Let $$X$$ be a continuous random variable with the density function $$f(x)=2(x+1)^{-3}, x \geq 0.$$(a) Verify that $$f(x)$$ is a probability density function for $$x \geq 0.$$(b) Find the cumulative distribution function for $$X.$$(c) Compute $$\operator name{Pr}(1 \leq X \leq 2)$$ and $$\operator name{Pr}(3 \leq X).$$

Answer

**step1** Assessing the problem's mathematical domain

The problem presented involves a continuous random variable, its probability density function $$f(x)$$, and the cumulative distribution function. It asks to verify properties of a probability density function (which typically requires integration over its domain to equal 1), find its cumulative distribution function (which involves integration), and compute probabilities over intervals (which also requires integration of the density function). These mathematical operations and concepts, such as integral calculus, continuous random variables, and probability density functions, are integral parts of advanced mathematics, typically introduced in college-level calculus and probability courses.

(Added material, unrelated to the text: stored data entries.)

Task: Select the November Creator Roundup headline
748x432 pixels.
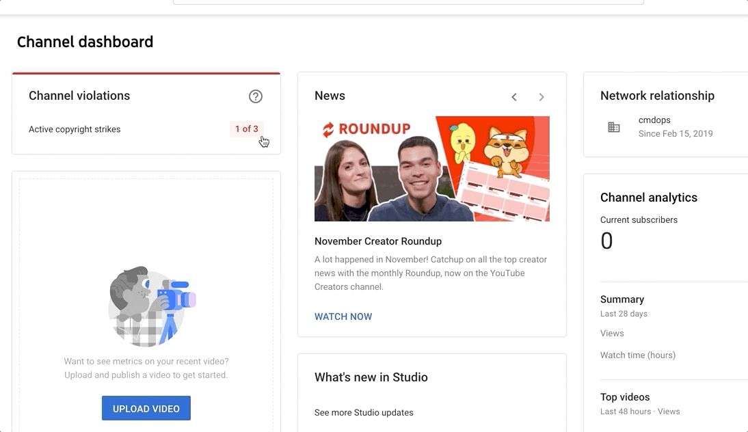Action: pos(378,241)
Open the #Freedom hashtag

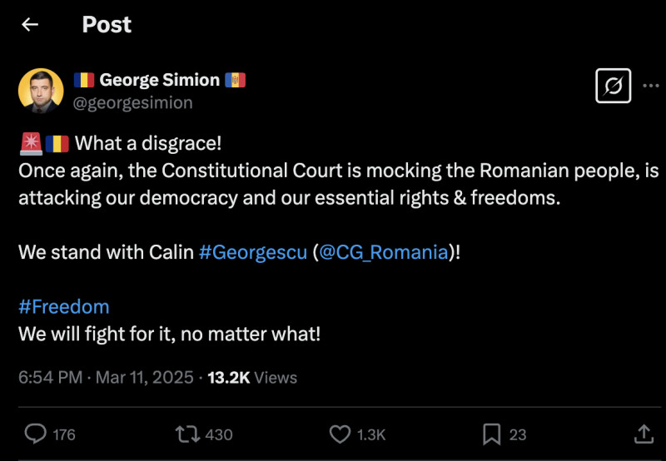click(x=64, y=306)
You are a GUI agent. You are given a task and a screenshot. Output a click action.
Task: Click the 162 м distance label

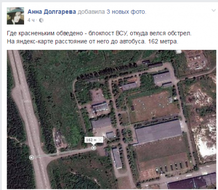(91, 140)
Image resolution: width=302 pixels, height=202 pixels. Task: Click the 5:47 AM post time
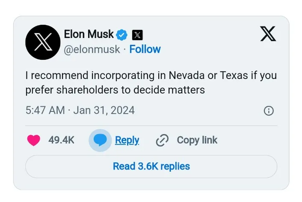(x=45, y=110)
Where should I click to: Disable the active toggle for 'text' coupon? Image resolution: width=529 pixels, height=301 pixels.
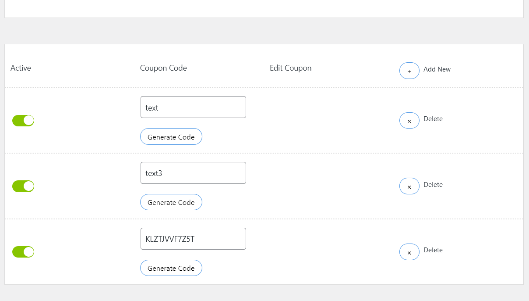[x=23, y=121]
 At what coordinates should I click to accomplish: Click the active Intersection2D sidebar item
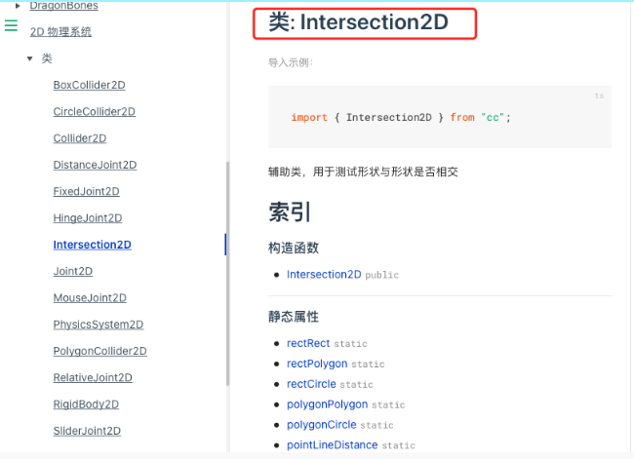[92, 245]
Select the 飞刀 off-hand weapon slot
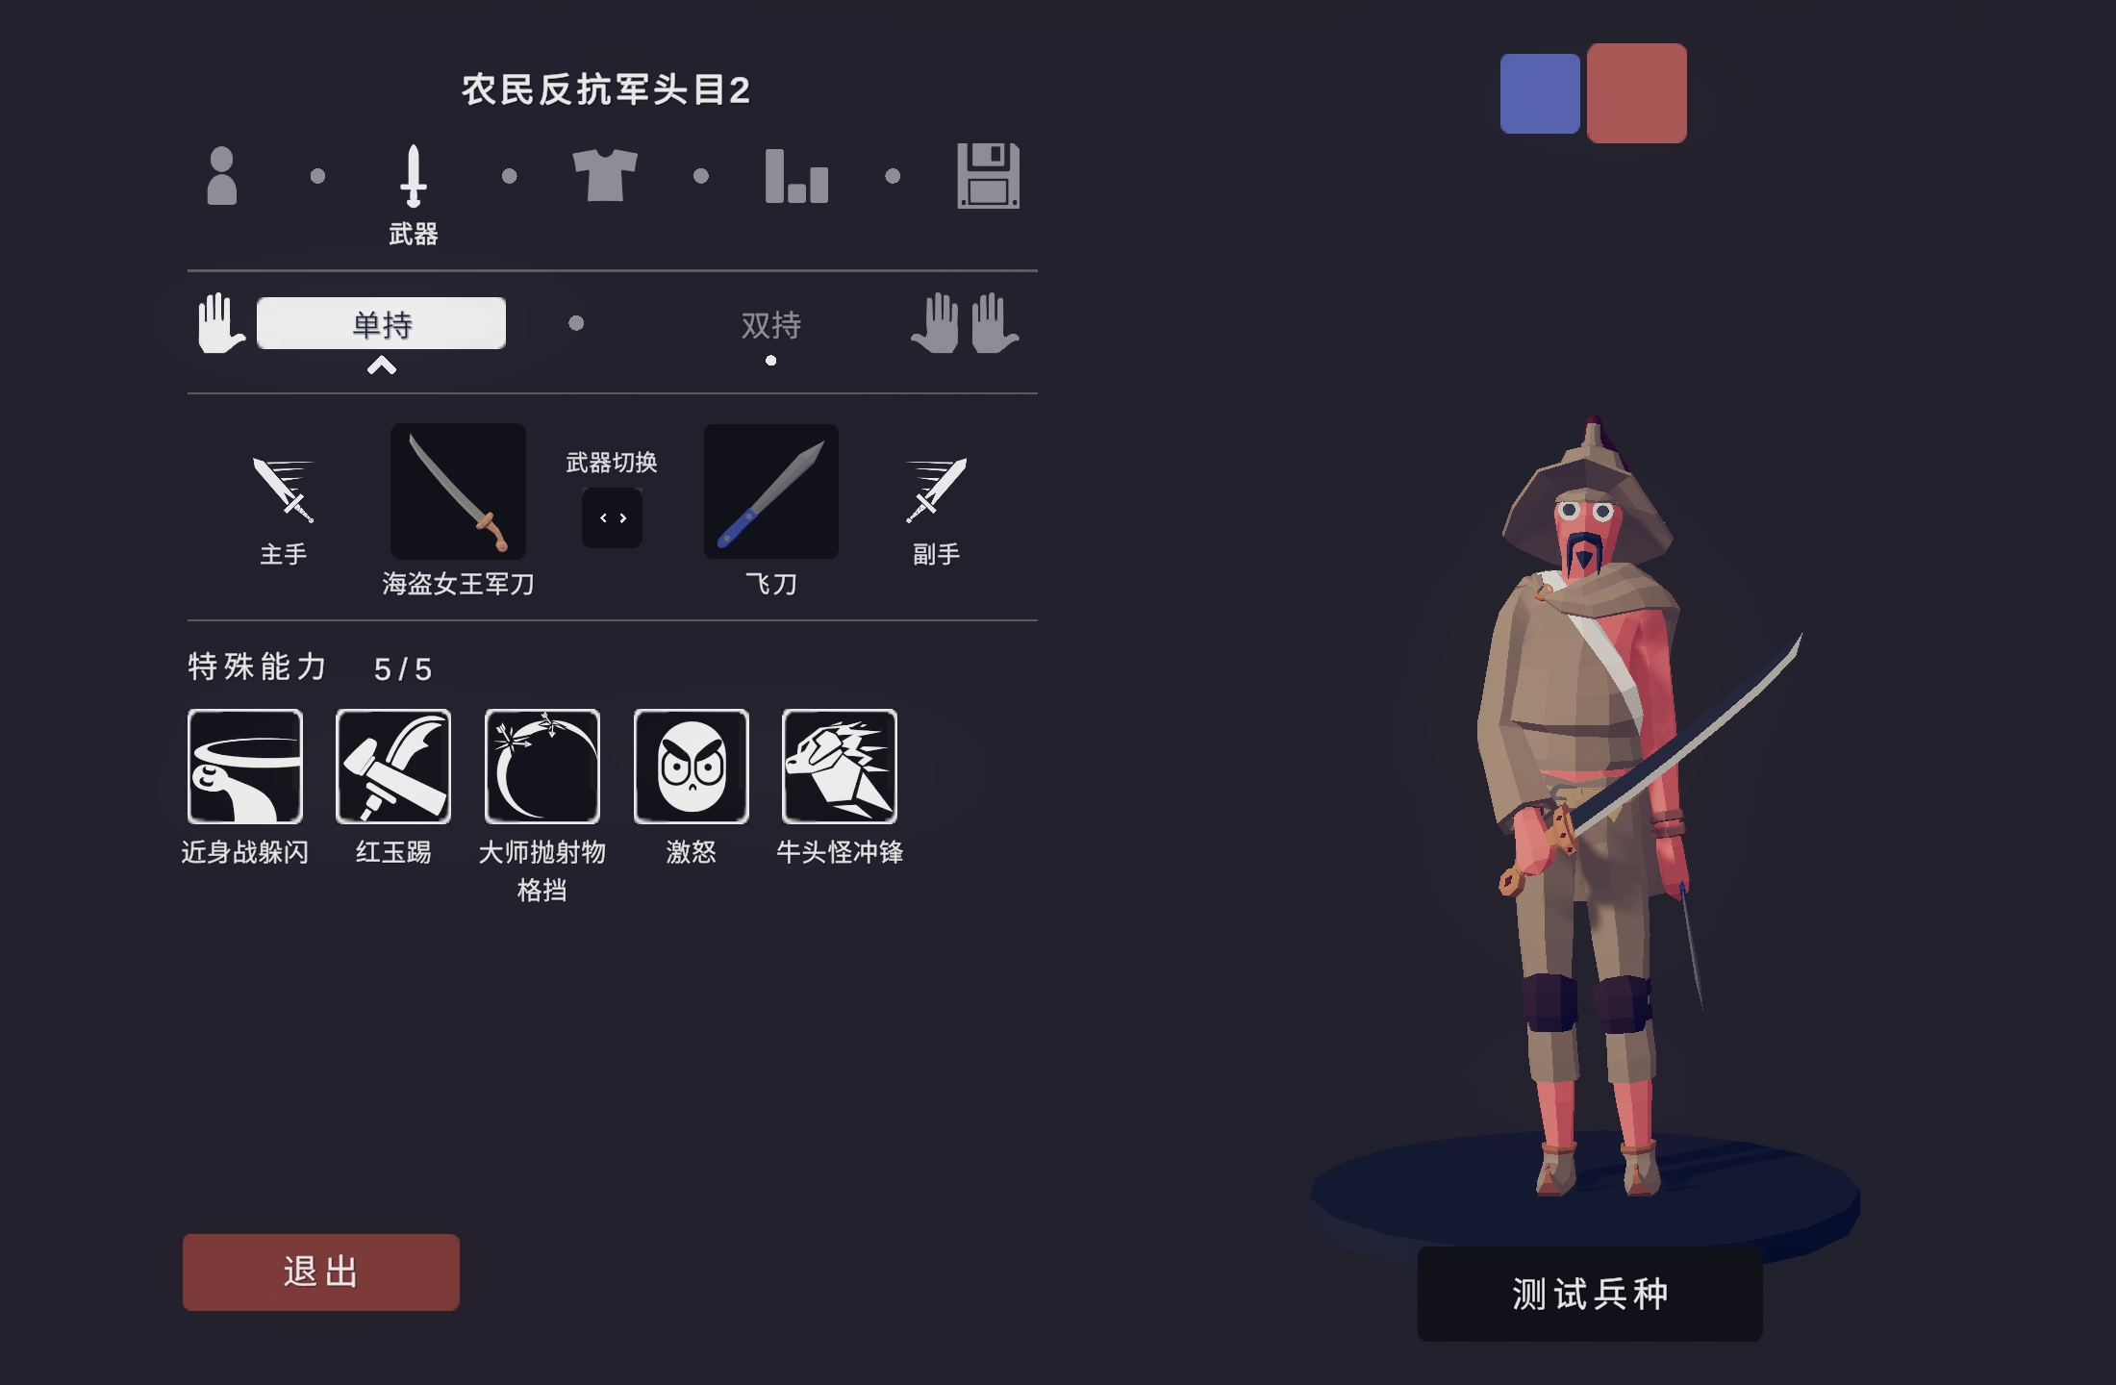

**step2** Aligning with permitted mathematical tools and standards

As a mathematician, my expertise and the tools I am directed to employ are strictly confined to the principles and methodologies aligned with the Common Core standards for grades K through 5. These standards focus on fundamental arithmetic (addition, subtraction, multiplication, division), number sense, basic geometry, and foundational measurement. The instructions explicitly state: "Do not use methods beyond elementary school level (e.g., avoid using algebraic equations to solve problems)" and "Avoiding using unknown variable to solve the problem if not necessary." Furthermore, examples provided for suitable problems involve decomposing numbers like 23,010 into their place values (tens, hundreds, etc.), which underscores the elementary nature of the expected problems.

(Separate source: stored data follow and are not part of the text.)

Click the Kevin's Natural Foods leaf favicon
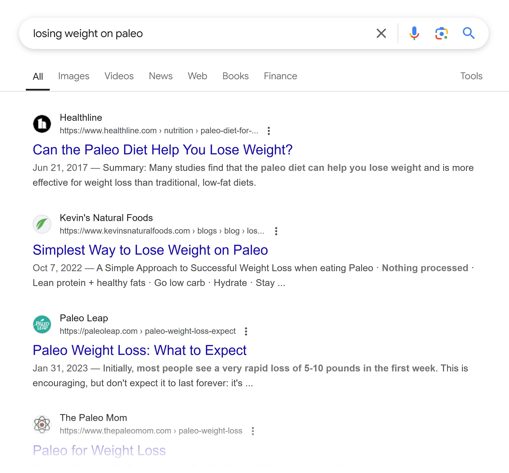[x=42, y=224]
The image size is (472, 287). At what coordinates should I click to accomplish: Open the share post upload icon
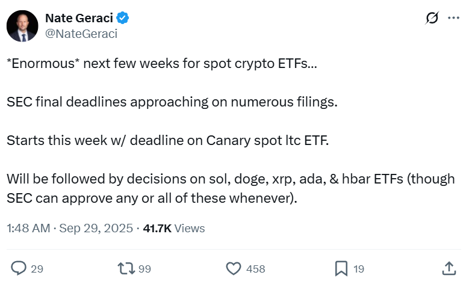click(449, 268)
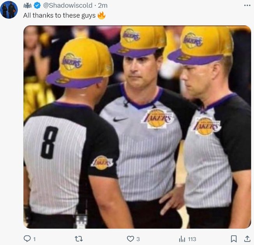The height and width of the screenshot is (245, 254).
Task: Click the reply speech bubble icon
Action: [x=27, y=239]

**step3** Conclusion regarding problem solvability within constraints

Given that the current problem necessitates the use of integral calculus and advanced concepts from probability theory that are well beyond the scope of elementary school mathematics (K-5) and the specified constraints on methods (such as avoiding algebraic equations and advanced variables), I am unable to provide a step-by-step solution for this particular problem while adhering to the specified limitations.